Doença autoimune afeta mais mulheres entre 15 e 45 anos e pode ser controlada com acompanhamento regular (Foto/Divulgação)

O Fevereiro Roxo, mês dedicado à conscientização sobre doenças crônicas, chama atenção para o lúpus, uma enfermidade autoimune e inflamatória em que o sistema imunológico passa a atacar o próprio organismo. À Rádio JM, a reumatologista Gabriella Krüger explica que a doença ocorre quando as células de defesa deixam de reconhecer o que é externo e passam a reagir contra tecidos saudáveis. 

Segundo a médica, o lúpus é uma doença crônica, ainda sem cura, e resulta da combinação de fatores genéticos e ambientais. “Pessoas com histórico familiar de doenças imunomediadas apresentam maior risco de desenvolver o problema. Além disso, fatores hormonais influenciam diretamente na incidência, explicando a predominância entre mulheres, principalmente entre 15 e 45 anos”, afirma. 

A especialista ressalta que a radiação ultravioleta é um dos principais gatilhos ambientais, além do tabagismo e da poluição. “No Brasil há grande exposição ao sol e pouca prevenção. A proteção solar adequada é parte essencial do cuidado com o paciente”, pontua. 

Conforme Gabriella, os sintomas iniciais costumam surgir de forma lenta e inespecífica, o que pode atrasar o diagnóstico. Entre os sinais mais comuns estão cansaço excessivo, febre baixa no fim do dia, perda de peso involuntária, sudorese noturna e aumento de gânglios. Também são frequentes dores articulares, rigidez pela manhã e inchaço nas articulações. 

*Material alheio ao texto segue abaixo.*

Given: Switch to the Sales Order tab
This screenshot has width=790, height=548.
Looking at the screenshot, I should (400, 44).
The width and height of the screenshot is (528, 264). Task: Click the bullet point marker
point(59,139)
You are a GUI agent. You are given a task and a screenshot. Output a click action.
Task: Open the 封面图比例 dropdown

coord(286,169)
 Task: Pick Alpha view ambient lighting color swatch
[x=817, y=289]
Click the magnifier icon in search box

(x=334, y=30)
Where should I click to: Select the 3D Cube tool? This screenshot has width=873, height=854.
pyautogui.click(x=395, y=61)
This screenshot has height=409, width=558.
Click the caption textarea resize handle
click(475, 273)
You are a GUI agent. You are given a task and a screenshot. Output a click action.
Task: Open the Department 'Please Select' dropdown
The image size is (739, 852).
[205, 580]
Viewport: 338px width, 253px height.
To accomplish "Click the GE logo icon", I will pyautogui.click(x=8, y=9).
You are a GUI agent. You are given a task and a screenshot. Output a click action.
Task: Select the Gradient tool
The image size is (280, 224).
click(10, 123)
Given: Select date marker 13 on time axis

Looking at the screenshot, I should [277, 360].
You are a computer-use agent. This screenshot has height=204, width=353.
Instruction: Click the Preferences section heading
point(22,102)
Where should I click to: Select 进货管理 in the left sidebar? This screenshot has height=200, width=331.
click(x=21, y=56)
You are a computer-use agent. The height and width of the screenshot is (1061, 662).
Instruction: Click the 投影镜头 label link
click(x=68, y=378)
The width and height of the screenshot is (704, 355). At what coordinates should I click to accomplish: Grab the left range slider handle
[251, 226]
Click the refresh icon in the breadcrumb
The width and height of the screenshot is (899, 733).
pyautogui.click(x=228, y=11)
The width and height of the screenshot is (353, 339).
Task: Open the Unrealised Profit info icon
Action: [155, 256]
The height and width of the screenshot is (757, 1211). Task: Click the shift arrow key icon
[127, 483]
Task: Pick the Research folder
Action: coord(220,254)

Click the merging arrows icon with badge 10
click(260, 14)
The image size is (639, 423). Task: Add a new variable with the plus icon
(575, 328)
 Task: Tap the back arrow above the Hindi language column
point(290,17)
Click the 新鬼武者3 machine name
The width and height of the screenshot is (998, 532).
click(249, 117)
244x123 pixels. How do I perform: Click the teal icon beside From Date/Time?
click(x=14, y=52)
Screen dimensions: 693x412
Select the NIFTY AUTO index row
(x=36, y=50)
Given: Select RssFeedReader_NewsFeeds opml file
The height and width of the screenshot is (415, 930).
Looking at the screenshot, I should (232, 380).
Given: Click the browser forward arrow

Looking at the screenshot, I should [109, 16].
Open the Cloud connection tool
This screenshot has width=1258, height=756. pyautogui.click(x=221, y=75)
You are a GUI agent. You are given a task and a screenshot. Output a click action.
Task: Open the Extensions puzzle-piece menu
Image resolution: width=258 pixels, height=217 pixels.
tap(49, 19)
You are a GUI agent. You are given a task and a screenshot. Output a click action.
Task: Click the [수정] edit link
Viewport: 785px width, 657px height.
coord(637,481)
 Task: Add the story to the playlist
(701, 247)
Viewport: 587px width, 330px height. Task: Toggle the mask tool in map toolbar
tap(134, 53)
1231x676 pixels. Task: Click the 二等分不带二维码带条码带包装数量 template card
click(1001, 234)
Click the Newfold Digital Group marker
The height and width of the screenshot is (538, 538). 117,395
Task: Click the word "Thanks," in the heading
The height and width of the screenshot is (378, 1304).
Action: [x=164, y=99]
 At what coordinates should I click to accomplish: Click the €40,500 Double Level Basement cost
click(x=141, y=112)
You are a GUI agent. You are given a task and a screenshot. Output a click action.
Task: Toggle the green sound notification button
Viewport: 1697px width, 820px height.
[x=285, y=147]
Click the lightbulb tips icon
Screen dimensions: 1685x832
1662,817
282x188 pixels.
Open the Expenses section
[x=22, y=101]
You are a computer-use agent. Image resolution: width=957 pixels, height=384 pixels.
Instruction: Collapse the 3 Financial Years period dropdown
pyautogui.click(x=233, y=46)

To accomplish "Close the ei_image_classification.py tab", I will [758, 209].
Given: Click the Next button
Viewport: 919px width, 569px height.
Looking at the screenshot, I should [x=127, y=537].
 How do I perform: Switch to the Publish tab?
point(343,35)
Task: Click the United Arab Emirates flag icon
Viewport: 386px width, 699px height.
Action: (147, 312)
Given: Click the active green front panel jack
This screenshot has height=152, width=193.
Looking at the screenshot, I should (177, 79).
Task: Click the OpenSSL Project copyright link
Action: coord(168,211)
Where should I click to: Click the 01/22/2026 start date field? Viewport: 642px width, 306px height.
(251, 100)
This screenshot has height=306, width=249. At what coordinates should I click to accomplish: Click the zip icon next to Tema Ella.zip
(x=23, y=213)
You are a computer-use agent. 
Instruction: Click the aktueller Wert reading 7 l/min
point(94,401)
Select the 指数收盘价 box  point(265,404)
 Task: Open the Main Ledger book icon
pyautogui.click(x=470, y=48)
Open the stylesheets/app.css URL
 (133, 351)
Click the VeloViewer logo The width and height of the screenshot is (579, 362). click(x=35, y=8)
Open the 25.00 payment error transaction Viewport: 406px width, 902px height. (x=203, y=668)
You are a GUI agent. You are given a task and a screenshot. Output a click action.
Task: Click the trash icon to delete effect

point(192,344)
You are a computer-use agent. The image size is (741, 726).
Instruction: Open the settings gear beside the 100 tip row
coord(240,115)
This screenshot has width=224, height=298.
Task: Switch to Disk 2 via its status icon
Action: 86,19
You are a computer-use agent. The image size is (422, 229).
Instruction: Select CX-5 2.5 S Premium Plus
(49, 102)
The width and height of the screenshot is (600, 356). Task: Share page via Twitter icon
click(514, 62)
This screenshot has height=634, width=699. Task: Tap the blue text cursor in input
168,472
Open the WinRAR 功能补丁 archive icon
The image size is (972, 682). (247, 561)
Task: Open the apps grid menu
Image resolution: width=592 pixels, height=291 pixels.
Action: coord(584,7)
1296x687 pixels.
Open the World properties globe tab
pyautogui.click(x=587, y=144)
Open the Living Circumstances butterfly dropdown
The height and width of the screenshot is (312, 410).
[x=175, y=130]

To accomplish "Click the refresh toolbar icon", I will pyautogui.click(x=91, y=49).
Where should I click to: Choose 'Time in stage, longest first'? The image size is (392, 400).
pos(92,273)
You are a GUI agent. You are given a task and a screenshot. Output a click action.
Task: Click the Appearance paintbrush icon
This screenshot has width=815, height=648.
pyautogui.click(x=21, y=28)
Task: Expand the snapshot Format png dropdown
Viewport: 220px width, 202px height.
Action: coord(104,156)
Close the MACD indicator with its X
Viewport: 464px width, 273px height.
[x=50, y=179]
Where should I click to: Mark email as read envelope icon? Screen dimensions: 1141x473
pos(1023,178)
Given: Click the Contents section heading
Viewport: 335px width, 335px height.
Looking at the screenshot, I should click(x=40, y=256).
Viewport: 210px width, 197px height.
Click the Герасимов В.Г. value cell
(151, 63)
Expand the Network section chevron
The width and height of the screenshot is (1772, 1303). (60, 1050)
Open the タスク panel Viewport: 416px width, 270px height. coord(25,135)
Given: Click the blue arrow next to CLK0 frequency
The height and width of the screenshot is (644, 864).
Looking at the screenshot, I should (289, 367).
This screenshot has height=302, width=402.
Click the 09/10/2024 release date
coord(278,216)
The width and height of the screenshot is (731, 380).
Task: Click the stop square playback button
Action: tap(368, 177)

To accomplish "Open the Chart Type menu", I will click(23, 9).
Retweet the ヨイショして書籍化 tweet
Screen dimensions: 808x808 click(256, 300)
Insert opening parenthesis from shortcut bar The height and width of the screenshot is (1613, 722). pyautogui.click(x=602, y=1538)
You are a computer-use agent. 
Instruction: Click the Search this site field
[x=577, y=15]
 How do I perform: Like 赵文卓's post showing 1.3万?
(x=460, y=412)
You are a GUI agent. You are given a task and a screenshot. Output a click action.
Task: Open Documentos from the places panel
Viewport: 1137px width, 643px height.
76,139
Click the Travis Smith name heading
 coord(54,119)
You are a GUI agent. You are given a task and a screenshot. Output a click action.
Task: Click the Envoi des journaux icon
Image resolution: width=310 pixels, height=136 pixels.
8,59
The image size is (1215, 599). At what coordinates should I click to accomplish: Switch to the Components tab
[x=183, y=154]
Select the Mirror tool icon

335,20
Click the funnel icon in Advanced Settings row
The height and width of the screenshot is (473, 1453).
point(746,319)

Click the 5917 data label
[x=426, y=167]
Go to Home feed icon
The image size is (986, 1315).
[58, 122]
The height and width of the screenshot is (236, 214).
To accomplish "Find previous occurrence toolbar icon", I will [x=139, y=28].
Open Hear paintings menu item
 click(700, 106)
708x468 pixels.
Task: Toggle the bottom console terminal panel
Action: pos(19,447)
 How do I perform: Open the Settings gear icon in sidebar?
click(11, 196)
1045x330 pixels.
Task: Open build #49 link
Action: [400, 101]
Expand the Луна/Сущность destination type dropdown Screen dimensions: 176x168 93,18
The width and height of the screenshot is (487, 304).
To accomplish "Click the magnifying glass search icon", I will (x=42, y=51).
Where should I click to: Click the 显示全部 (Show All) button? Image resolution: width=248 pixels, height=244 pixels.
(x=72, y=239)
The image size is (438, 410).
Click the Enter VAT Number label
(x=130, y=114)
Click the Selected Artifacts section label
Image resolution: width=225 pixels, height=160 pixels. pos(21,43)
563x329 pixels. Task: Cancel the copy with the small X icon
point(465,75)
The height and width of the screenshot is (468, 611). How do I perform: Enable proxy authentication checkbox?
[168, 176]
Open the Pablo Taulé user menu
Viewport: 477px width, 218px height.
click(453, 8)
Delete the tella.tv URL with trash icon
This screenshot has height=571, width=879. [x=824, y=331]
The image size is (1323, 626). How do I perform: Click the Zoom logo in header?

A médica alerta que uma manifestação característica é a lesão malar, vermelhidão persistente nas bochechas e no nariz, que pode causar ardor e não desaparece como uma simples reação ao sol. Alterações em exames básicos, como anemia, queda de leucócitos ou presença de proteína na urina, também podem indicar a necessidade de investigação. 

Embora não tenha cura, o lúpus pode ser controlado com tratamento e acompanhamento contínuo. “Após o diagnóstico, o paciente precisa de seguimento regular. Quando está estável, o retorno ocorre a cada três meses; em fases de atividade, o acompanhamento pode ser mais frequente”, explica a reumatologista. 

O monitoramento é essencial para evitar o comprometimento de órgãos importantes, como rins, cérebro, sistema nervoso, fígado e coração. Exames laboratoriais periódicos ajudam a identificar alterações precocemente e orientar ajustes terapêuticos. 

Além da medicação, mudanças no estilo de vida fazem parte do tratamento. O uso diário de protetor solar, o abandono do tabagismo, a alimentação equilibrada, o controle do peso e a prática de atividade física são medidas fundamentais para reduzir crises e inflamações. Entre os medicamentos utilizados, a hidroxicloroquina é considerada a base do controle da doença. 

A médica reforça que a informação é uma das principais aliadas no enfrentamento do lúpus. “Quanto mais cedo identificarmos os sinais e iniciarmos o acompanhamento, maiores são as chances de manter a doença controlada e preservar a qualidade de vida”, conclui.